- _Work order_
Where the data below has the string "computer", return the whole line.

- _Input records_

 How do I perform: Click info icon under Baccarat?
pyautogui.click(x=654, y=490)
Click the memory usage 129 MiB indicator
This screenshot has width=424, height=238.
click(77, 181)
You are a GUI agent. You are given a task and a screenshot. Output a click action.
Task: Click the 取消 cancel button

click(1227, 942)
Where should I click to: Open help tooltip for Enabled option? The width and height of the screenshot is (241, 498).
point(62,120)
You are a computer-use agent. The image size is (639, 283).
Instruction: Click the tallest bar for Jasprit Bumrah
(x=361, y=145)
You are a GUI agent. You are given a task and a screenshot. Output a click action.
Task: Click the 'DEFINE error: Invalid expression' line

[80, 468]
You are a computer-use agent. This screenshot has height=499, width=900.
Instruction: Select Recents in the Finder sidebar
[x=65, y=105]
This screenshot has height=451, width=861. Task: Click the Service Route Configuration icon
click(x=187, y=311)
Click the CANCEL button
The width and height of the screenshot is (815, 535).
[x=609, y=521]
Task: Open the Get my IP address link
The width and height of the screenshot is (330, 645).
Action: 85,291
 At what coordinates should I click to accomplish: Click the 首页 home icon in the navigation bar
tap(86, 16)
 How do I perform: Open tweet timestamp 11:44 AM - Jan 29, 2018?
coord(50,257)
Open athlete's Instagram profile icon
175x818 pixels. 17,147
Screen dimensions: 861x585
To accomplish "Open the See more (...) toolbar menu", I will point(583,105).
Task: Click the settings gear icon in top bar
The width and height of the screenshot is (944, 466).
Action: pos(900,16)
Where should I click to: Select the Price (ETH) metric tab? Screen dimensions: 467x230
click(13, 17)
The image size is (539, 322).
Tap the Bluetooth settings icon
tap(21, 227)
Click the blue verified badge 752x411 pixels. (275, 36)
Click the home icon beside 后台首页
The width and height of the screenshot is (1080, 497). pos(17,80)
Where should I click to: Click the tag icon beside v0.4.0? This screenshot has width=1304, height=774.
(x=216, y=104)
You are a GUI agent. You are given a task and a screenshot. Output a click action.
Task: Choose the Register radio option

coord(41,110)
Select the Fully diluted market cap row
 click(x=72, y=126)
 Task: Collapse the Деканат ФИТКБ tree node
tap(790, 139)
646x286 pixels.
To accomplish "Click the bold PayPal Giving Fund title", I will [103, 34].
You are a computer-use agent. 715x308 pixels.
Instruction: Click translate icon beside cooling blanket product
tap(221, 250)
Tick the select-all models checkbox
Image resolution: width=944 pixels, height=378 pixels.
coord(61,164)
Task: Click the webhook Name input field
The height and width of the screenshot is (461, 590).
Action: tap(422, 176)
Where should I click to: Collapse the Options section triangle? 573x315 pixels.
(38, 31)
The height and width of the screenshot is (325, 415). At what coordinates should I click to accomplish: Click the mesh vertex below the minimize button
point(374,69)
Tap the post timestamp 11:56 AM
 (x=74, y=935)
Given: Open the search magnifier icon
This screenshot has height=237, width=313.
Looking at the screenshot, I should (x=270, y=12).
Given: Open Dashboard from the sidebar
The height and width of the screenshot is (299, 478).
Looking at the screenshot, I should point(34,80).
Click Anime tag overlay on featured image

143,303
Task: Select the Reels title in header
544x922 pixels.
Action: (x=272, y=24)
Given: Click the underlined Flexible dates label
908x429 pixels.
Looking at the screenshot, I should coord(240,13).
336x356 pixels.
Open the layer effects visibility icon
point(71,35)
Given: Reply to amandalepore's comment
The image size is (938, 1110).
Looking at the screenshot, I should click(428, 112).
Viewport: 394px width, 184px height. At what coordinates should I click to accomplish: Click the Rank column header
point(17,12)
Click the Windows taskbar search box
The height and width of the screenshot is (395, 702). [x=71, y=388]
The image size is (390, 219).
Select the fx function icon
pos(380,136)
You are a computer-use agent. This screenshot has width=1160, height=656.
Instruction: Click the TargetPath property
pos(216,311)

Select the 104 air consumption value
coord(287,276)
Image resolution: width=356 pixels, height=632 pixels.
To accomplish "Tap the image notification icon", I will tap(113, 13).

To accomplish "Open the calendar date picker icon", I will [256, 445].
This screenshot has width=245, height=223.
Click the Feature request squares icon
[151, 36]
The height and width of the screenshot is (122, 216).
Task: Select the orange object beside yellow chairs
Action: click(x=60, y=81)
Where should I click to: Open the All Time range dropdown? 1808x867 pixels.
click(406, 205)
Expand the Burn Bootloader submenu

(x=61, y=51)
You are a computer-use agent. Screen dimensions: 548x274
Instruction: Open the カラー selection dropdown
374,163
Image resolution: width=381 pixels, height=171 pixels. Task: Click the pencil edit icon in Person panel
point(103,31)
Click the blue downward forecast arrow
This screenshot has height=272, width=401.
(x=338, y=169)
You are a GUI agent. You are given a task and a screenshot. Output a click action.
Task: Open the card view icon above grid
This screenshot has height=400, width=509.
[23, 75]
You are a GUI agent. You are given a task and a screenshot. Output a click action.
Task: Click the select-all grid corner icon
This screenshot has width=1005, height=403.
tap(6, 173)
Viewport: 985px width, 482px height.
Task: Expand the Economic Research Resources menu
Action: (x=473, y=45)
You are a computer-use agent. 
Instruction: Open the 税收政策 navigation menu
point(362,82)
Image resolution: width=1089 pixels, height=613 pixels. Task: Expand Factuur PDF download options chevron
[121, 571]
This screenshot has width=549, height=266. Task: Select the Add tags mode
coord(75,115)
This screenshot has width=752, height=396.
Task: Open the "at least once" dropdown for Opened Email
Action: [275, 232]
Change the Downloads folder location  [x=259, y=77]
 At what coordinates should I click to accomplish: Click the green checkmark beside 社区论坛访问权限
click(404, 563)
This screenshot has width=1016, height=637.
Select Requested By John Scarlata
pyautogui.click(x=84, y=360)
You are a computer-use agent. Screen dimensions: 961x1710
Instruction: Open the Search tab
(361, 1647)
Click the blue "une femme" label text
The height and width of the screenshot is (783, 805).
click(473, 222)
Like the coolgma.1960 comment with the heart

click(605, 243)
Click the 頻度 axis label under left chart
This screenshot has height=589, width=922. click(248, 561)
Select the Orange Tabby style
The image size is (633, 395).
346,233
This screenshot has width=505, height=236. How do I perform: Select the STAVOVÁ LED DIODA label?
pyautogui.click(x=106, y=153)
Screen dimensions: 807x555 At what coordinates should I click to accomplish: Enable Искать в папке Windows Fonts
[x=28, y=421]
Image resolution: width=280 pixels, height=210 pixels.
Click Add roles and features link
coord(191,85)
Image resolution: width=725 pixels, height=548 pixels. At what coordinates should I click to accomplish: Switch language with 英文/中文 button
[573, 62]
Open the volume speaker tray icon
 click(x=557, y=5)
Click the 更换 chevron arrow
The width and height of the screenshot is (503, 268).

- _Output below_
You are a computer-use agent. The image size is (639, 283).
You are a computer-use agent. This screenshot has height=499, width=900.
You are a computer-use agent. 715x308 pixels.
You are a computer-use agent. This screenshot has width=1160, height=656.
You are a computer-use agent. Screen dimensions: 548x274
You are a computer-use agent. 
You are a computer-use agent. Screen dimensions: 961x1710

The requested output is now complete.